[Data listing]
· · · ·
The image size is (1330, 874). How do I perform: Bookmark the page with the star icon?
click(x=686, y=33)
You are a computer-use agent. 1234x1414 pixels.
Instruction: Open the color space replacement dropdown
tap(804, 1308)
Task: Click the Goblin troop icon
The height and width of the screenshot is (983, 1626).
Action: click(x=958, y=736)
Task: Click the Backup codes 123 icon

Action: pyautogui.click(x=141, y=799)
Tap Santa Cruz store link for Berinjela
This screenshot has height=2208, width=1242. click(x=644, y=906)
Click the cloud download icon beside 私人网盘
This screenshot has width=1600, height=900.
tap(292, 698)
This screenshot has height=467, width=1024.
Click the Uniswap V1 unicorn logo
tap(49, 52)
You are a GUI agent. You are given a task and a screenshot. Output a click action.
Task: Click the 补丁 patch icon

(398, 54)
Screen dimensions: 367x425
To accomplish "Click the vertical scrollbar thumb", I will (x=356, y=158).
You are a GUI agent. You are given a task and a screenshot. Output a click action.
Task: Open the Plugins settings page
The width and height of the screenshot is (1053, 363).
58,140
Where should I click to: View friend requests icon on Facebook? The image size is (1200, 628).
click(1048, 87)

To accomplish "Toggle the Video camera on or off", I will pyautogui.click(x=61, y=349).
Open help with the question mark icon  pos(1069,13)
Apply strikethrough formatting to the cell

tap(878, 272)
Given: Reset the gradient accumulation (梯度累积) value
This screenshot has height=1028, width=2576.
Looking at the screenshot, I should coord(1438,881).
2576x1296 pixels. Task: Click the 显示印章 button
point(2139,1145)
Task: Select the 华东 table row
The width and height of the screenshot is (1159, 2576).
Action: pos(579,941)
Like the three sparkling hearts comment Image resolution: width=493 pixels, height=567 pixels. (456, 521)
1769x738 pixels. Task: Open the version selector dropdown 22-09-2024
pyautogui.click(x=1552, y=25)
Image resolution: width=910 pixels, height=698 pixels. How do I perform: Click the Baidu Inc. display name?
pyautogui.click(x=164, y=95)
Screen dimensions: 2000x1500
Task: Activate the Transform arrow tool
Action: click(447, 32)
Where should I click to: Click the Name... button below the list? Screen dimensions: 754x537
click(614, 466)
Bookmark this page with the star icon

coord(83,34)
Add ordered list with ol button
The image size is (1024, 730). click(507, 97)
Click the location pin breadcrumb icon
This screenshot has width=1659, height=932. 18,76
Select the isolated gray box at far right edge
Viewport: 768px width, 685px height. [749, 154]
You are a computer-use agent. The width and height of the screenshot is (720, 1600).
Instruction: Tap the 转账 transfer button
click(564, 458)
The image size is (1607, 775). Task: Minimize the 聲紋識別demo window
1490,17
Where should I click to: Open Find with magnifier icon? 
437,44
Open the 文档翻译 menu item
· · · ·
What this task involves ::
Transcribe the entries word for word, from the very first line down to and including the line that contains "will (x=356, y=158).".

Response to the task ::
The image size is (1330, 874). How do I perform: Bookmark the page with the star icon?
click(x=686, y=33)
You are a computer-use agent. 1234x1414 pixels.
Instruction: Open the color space replacement dropdown
tap(804, 1308)
Task: Click the Goblin troop icon
The height and width of the screenshot is (983, 1626).
Action: click(x=958, y=736)
Task: Click the Backup codes 123 icon

Action: pyautogui.click(x=141, y=799)
Tap Santa Cruz store link for Berinjela
This screenshot has height=2208, width=1242. click(x=644, y=906)
Click the cloud download icon beside 私人网盘
This screenshot has width=1600, height=900.
tap(292, 698)
This screenshot has height=467, width=1024.
Click the Uniswap V1 unicorn logo
tap(49, 52)
You are a GUI agent. You are given a task and a screenshot. Output a click action.
Task: Click the 补丁 patch icon

(398, 54)
Screen dimensions: 367x425
To accomplish "Click the vertical scrollbar thumb", I will (x=356, y=158).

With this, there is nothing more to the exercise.